Question

The ratio in which the line segment joining the points (4, 8, 10) and (6, 10, – 8) is divided by the YZ-plane is
A
3:2.
B
-2:3.
C
2:1.
D
1:2.

Answer

**step1 Identify Coordinates and Plane Condition**

We are given two points: P1 (4, 8, 10) and P2 (6, 10, -8). We need to find the ratio in which the line segment joining these points is divided by the YZ-plane. A point lies on the YZ-plane if its x-coordinate is 0.

Let the coordinates of the points be $$P_1(x_1, y_1, z_1) = (4, 8, 10)$$ and $$P_2(x_2, y_2, z_2) = (6, 10, -8)$$.

The dividing point, let's call it P, lies on the YZ-plane, so its x-coordinate is $$0$$.

**step2 Apply the Section Formula**

The section formula for a point (x, y, z) dividing the line segment joining $$(x_1, y_1, z_1)$$ and $$(x_2, y_2, z_2)$$ in the ratio $$m:n$$ is given by:

$$x = \frac{m x_2 + n x_1}{m+n}$$

$$y = \frac{m y_2 + n y_1}{m+n}$$

$$z = \frac{m z_2 + n z_1}{m+n}$$

Since the point lies on the YZ-plane, its x-coordinate is 0. We will use the x-coordinate part of the formula to find the ratio $$m:n$$.

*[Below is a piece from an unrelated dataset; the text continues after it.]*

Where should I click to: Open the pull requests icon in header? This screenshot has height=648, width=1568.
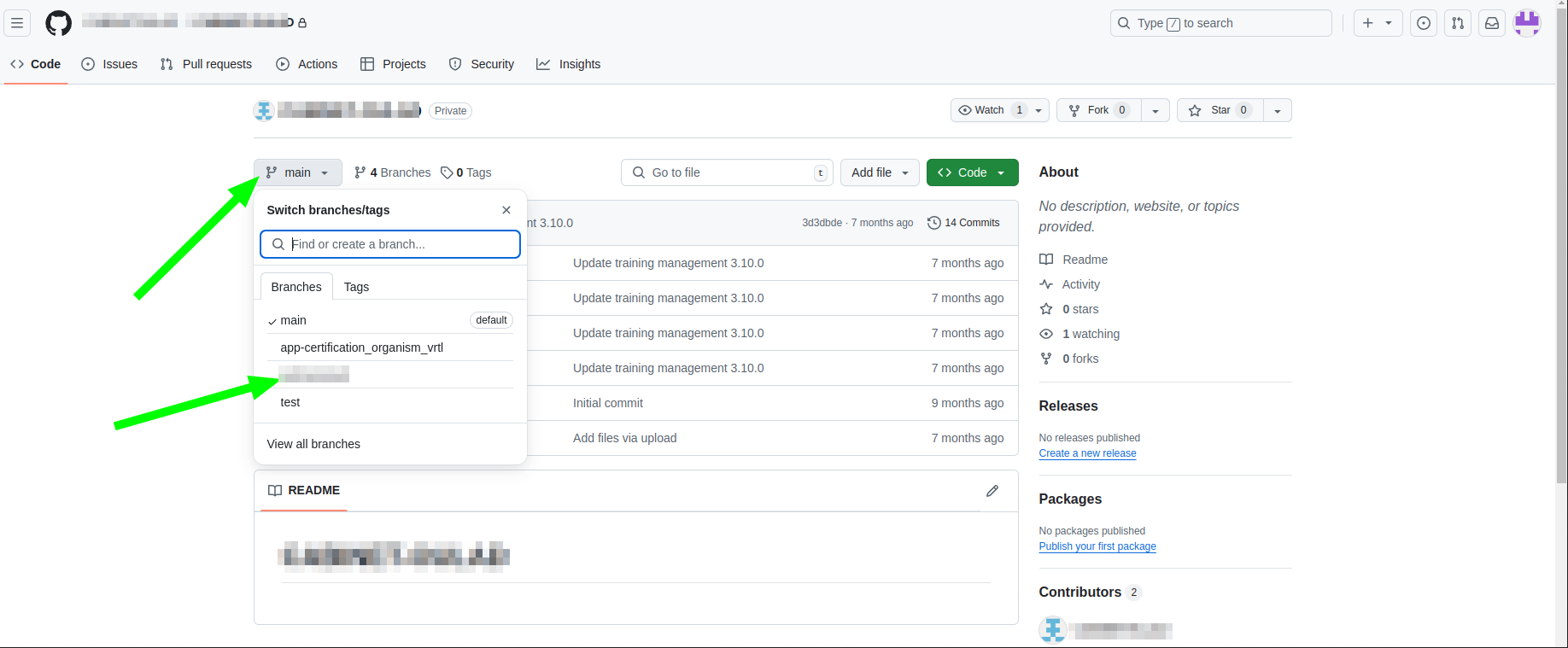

**step3 Solve for the Ratio**

Substitute the x-coordinates of the given points and the x-coordinate of the dividing point (which is 0) into the section formula for x:

$$0 = \frac{m \times 6 + n \times 4}{m+n}$$

To solve for the ratio, we can multiply both sides by $$(m+n)$$. Since $$(m+n)$$ cannot be zero (otherwise, the ratio is undefined), this step is valid:

$$0 \times (m+n) = 6m + 4n$$

$$0 = 6m + 4n$$

Now, we rearrange the equation to find the ratio $$m:n$$:

$$-4n = 6m$$

Divide both sides by $$n$$ (assuming $$n \neq 0$$) and by $$6$$:

$$\frac{m}{n} = \frac{-4}{6}$$

Simplify the fraction:

$$\frac{m}{n} = -\frac{2}{3}$$

So, the ratio $$m:n$$ is $$-2:3$$. The negative sign indicates that the YZ-plane divides the line segment externally.

Alternative answer

Answer: B Explain
This is a question about <how a line segment is divided by a plane in 3D space, using coordinates!> . The solving step is:

Hey everyone! This problem is super fun because it makes us think about points in space and how they relate to flat surfaces, like a wall!

First, let's imagine our two points: (4, 8, 10) and (6, 10, -8). They're like two little stars in the sky!
Now, we have something called the "YZ-plane." Think of it like a giant invisible wall where the "x" coordinate is always zero. If you're on that wall, your x-value is 0.

We want to find where our line segment (the path between our two stars) hits this YZ-plane. Let's call the point where it hits "P". Since P is on the YZ-plane, we know its x-coordinate must be 0.

There's a cool rule (we call it the section formula!) that helps us find the coordinates of a point that divides a line segment in a certain ratio. If a point divides the segment joining (x1, y1, z1) and (x2, y2, z2) in a ratio of 'm' to 'n', then its x-coordinate is found like this:
x = (m * x2 + n * x1) / (m + n)

In our problem:
Our first star is (x1, y1, z1) = (4, 8, 10)
Our second star is (x2, y2, z2) = (6, 10, -8)
The point P where it hits the plane has x-coordinate = 0.
Let the ratio be m:n.

So, let's plug these numbers into our x-coordinate rule:
0 = (m * 6 + n * 4) / (m + n)

Now, to get rid of the bottom part (m + n), we can just multiply both sides by (m + n). Since 0 times anything is 0, we get:
0 = 6m + 4n

Now we just need to rearrange this equation to find the ratio m/n:
Move the '4n' to the other side:
-4n = 6m

Now, divide both sides by 'n' and by '6' to get m/n:
m / n = -4 / 6

Simplify the fraction:
m / n = -2 / 3

So, the ratio is -2:3! This means the YZ-plane divides the line segment in a ratio of -2:3. The negative sign just tells us that the plane divides the line *outside* the actual segment (it extends past one of the stars to hit the plane).

Comparing this to our options, it matches option B! Super cool, right?